E, não raro, a mensagem se confunde com o emissor. Daí, o leitor passa a acreditar que a interpretação que ele teve do texto serve para definir a pessoa que a enviou. Como diria o filósofo: loucura, loucura, loucura.
Ou seja, para a parte dos leitores que acha que estou tramando uma revolução comunobolivarianistaveganogayzista, cantarolo a Internacional Socialista enquanto faço cocô, não tomo refrigerantes para não compactuar com o envio de royalties oriundos da exploração socioambiental de nosso patrimônio e não dou risada porque rir é concordar com uma sociedade inserida no modo de produção capitalista, compactuando com os elementos simbólicos que mantém a estrutura hegemônica de dominação contra o proletariado, devo parecer realmente alguém muito chato.
Ainda bem que é uma minoria que não possui bagagem para decodificar a mensagem dessa forma. Ou, pelo menos, assim espero.

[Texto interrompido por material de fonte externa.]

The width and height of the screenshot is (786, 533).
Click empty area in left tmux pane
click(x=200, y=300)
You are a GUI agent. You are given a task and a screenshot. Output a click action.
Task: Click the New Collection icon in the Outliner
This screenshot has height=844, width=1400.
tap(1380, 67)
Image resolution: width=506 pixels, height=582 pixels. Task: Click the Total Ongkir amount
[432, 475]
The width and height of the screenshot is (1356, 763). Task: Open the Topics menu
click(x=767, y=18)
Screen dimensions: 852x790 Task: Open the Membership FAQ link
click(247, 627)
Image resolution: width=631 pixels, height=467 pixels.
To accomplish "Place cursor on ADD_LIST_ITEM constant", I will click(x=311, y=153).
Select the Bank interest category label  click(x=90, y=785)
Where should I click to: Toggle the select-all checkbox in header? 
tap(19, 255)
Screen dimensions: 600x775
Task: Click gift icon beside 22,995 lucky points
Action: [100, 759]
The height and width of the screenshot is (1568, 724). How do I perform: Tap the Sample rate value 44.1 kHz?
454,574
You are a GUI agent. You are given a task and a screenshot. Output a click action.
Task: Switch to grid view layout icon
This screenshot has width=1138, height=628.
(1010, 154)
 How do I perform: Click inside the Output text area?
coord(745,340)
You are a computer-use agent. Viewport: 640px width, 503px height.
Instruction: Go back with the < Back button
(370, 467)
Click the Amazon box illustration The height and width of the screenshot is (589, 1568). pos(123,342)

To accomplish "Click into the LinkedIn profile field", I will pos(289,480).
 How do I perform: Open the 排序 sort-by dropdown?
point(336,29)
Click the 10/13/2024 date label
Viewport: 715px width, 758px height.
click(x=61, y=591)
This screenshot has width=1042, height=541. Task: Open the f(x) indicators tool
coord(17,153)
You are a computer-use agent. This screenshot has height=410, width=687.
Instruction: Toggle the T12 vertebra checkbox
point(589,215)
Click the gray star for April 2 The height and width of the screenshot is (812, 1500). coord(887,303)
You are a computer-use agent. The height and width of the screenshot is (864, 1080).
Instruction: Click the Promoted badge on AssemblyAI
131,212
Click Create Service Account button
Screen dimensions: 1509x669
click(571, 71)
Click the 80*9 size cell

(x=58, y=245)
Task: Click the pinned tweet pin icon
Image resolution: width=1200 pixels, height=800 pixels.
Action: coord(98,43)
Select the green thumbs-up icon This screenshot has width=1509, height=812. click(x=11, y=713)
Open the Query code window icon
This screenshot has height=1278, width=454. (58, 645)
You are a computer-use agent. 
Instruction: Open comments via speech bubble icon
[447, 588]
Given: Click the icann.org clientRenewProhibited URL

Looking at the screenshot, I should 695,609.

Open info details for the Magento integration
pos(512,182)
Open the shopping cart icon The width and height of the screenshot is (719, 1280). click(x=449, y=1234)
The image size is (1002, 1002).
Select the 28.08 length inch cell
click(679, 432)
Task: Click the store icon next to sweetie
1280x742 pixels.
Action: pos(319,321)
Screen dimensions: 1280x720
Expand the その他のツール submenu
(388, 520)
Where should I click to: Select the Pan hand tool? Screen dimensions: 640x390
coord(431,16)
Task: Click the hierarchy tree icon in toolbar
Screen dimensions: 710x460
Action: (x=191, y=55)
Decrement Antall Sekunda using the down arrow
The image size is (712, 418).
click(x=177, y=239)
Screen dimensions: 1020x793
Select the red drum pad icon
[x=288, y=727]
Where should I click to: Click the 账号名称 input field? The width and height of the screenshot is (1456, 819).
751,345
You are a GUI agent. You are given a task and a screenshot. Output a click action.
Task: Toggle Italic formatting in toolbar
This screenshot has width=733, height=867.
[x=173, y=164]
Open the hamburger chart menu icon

É curioso que o causo não ocorre apenas com este que vos rouba tempo precioso, mas está presente com outros blogueiros e colunistas, sejam eles de "direita" ou de "esquerda" – as aspas seguem por falta de conceitos melhores para classificar a rapaziada.
Isso é hipocrisia? De maneira alguma. O objetivo não é necessariamente construir um personagem. Mas a forma como se escolhe para sistematicamente expressar e defender ideias, quando absorvida e interpretada por parte dos leitores, ajuda a inserir o autor em um estereótipo. Que não raro é simplista.
Há pessoas cordiais, simpáticas e amáveis no trato pessoal que constroem personagens duros e que provocam os instintos mais primitivos para seus blogs. Pessoas assim são encontradas em revistas semanais, jornais diários, sites alternativos e até na TV.
No espaço privado, conseguem rir de si mesmos. No ambiente público, vestem as características de seus alter egos e se mostram impávidos e resolutos. Pois cutucar (de forma educada, claro) quem pensa diferente pode ser uma forma de: a) acordar o outro para a discussão; b) reforçar seu argumento; c) gerar identidade reativa com o público que concorda contigo; d) alguém falou em audiência?
Daí vem o leitor miguxo, que acha que descobriu a América e grita "Sakamoto, você faz o mesmo!" Em maior ou menor grau todos nós, que escrevemos diariamente, profissionalmente ou não, já fazemos isso.
Poderia citar nomes de um lado a outro no espectro ideológico que possuem personagens virtuais que não representam a totalidade da complexidade do seu autor ou autora. Se o personagem, seja ele conscientemente erguido ou inconscientemente estruturado, ajuda a passar a mensagem e, ao mesmo tempo, garante-se o cuidado para que simplificações não criem danos à sociedade, não vejo problema.
Há casos que o jornalista percebe que a caricatura serve como sua marca registrada e, tendo consciência de que o seu público se identifica com ela, a abraça. Como era com o finado Paulo Francis e como acontece, hoje, com muitos colunistas vistos como "exagerados".
Porém, há uma categoria de blogueiros e colunistas que são personagens deles próprios. Rasos, simplistas e violentos, fogem da complexidade, pluralidade e contraditoriedade inerentes ao ser humano, tanto em sua vida profissional como no trato pessoal. Ignoram regras mínimas de convivência com o outro. Acham que a boa crítica é aquela que, ao final, extermina a diferença. São apenas aquilo que escrevem, nada mais. O pior: não percebem isso porque a reflexão e a autocrítica passam longe.
É triste, eu sei.
Mas, como diria a mãe de um amigo, sempre há pé cansado para chinelo velho. E chinelo velho, como a ignorância, pode ser muito confortável.